Saya paham bahwa konsep perasaan bahagia yang timbul karena berolah raga ini mungkin terdengar mengada-ngada bagi sebagian orang. Saya juga paham bahwa saat ini, kita lebih akrab dengan anggapan bahwa hal-hal yang membuat kita bahagia adalah hal-hal yang sifatnya bisa terukur–besarnya gaji dan kecilnya pengeluaran, pencapaian yang sifatnya akademis, pencapaian dalam karier, saldo tabungan, performa anak di sekolah, angka berat badan, angka lingkar-lingkar tubuh, dan berbagai pencapaian terukur lainnya.
…saya pun mengakui bahwa hal-hal itu efektif untuk menciptakan perasaan bahagia di dalam diri saya.
Saya tidak akan berusaha memutarbalikkan anggapan ini, karena saya pun mengakui bahwa hal-hal itu efektif untuk menciptakan perasaan bahagia di dalam diri saya. Yang ingin saya sampaikan adalah bahwa rasa bahagia yang saya temui setiap kali saya berolah raga itu berupa perasaan yang benar-benar berbeda.

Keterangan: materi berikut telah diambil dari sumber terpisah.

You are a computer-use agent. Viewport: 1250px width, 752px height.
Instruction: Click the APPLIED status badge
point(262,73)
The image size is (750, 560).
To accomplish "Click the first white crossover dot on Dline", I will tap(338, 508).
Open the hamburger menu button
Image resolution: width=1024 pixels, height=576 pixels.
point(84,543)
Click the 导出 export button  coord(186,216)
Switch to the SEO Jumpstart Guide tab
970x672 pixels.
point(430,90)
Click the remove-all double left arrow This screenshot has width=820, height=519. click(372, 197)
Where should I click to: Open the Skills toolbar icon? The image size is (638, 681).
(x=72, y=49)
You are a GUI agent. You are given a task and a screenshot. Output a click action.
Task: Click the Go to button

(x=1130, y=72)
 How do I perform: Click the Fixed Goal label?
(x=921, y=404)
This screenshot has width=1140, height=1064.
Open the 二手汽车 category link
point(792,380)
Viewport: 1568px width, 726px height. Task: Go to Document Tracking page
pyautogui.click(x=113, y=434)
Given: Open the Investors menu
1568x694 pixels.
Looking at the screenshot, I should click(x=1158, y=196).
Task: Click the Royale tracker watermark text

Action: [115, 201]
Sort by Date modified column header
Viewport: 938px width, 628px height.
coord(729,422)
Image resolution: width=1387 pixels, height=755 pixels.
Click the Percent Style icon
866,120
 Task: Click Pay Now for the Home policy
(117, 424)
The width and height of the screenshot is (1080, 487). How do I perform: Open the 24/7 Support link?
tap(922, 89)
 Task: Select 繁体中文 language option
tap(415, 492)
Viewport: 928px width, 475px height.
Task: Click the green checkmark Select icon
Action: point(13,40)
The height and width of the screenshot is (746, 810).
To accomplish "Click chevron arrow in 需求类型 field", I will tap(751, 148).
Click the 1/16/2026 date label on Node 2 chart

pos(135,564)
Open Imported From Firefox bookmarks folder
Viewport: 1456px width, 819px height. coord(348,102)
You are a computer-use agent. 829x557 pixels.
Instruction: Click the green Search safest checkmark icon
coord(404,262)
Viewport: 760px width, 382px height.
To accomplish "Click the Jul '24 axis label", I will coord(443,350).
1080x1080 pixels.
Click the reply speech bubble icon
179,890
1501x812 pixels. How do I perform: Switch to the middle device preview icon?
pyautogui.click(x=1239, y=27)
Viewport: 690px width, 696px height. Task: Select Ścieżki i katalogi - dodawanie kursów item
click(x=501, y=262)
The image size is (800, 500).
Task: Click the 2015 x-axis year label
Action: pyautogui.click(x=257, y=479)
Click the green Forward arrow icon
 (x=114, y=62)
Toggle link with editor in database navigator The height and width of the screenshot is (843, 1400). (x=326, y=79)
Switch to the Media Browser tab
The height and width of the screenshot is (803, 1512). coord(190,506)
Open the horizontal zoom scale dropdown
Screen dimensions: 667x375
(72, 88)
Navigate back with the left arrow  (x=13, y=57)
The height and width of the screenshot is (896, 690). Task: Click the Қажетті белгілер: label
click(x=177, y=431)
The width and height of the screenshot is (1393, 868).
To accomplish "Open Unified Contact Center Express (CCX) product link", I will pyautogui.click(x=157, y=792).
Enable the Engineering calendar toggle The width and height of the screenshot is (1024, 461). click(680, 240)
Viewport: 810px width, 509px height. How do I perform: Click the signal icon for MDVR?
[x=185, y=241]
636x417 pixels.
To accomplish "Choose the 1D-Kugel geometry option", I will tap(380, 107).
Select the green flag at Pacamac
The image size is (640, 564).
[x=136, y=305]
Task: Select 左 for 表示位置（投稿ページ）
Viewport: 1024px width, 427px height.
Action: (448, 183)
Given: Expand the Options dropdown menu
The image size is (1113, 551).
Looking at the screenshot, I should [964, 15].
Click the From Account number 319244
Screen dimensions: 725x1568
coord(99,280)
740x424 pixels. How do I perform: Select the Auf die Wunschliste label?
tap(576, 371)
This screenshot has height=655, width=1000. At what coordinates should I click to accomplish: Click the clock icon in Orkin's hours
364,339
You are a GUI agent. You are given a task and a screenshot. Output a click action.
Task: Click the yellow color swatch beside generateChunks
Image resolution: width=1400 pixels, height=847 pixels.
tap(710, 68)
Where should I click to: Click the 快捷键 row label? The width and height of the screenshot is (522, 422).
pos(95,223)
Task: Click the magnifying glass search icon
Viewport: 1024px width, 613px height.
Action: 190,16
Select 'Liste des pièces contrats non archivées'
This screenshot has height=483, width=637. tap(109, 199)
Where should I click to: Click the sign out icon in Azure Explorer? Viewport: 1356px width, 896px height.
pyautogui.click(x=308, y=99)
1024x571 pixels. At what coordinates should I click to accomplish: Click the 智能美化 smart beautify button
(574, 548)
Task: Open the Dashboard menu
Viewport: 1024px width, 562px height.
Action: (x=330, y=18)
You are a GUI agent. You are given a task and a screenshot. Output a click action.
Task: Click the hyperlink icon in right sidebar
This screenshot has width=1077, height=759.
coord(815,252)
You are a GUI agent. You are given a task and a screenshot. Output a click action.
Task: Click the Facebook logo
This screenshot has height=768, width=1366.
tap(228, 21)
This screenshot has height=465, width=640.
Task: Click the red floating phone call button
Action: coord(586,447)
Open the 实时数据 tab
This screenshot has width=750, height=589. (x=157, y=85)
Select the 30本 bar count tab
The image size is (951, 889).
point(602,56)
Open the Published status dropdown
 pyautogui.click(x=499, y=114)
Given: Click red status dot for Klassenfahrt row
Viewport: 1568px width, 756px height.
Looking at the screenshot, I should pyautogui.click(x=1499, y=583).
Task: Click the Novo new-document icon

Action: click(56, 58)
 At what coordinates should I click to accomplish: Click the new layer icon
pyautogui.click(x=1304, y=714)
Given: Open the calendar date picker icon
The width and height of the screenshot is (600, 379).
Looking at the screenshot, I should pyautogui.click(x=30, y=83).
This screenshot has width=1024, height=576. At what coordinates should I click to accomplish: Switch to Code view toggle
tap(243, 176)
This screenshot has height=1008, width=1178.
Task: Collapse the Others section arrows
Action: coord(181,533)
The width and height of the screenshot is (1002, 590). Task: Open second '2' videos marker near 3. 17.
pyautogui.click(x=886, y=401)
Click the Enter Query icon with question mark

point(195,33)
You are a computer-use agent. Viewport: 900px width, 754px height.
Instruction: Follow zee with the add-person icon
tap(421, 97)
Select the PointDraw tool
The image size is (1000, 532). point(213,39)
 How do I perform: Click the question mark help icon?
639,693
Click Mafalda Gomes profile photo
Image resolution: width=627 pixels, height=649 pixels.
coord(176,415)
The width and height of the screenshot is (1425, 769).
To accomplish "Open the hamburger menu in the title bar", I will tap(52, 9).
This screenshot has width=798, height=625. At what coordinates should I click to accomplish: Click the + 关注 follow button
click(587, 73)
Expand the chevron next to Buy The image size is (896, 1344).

Mungkin kurang lebih mirip seperti perasaan bahagia yang timbul setelah kita berbuat baik kepada orang lain–entah itu menyempatkan diri untuk mendengar curhat seorang teman, mengikhlaskan sebagian dari harta untuk orang yang lebih membutuhkan, atau sekedar menahan diri dari mengucapkan kata-kata yang menyakitkan hati seseorang. Tidak peduli berapa angka berat badan saat itu, setiap kali saya melakukan hal-hal yang menyuarakan kebaikan di dalam hati nurani seperti hal-hal tadi, saya selalu merasa bahagia. Dan sejauh ini, saya belum pernah menemukan orang yang tidak merasakan yang hal serupa.
Buat saya, berolah raga adalah satu aksi kebaikan yang saya lakukan untuk diri saya sendiri.
Kurang lebih, begitulah sensasi yang muncul di dalam diri saya setiap kali saya selesai berolah raga. Buat saya, berolah raga adalah satu aksi kebaikan yang saya lakukan untuk diri saya sendiri. Hanya dengan melakukannya saja–tanpa harus mengukur reward yang saya terima–saya sudah merasa bahagia.
Ketika menjawab pertanyaan dari teman saya itu, saya menyampaikan satu kesimpulan sederhana:
“Karena olah raga selalu berhasil membuat saya bahagia, dan itulah cara yang saya pilih untuk membahagiakan orang lain–dengan mengajak mereka untuk mencoba berolah raga.”
Entah apakah penjelasan itu terdengar masuk akal baginya atau tidak, tapi menurut saya, jawaban itulah yang bisa merangkum seluruh rentetan keputusan-keputusan yang saya ambil sampai saya menjadi seperti sekarang dan melakukan apa yang saya kerjakan sekarang.
Saya hanya terus membayangkan betapa dunia akan menjadi indah jika dihuni oleh manusia-manusia yang bahagia. Mungkin ini terdengar seperti mimpi, tapi saya ingin membuat orang lain bahagia melalui cara yang saya tahu selalu berhasil membuat saya bahagia. Karena saya yakin manusia yang bahagia akan berpikir lebih banyak sebelum memutuskan untuk melukai perasaan manusia lainnya, mengambil apa yang tidak menjadi haknya, atau melakukan hal-hal lain yang membuat orang lain merasa tidak bahagia.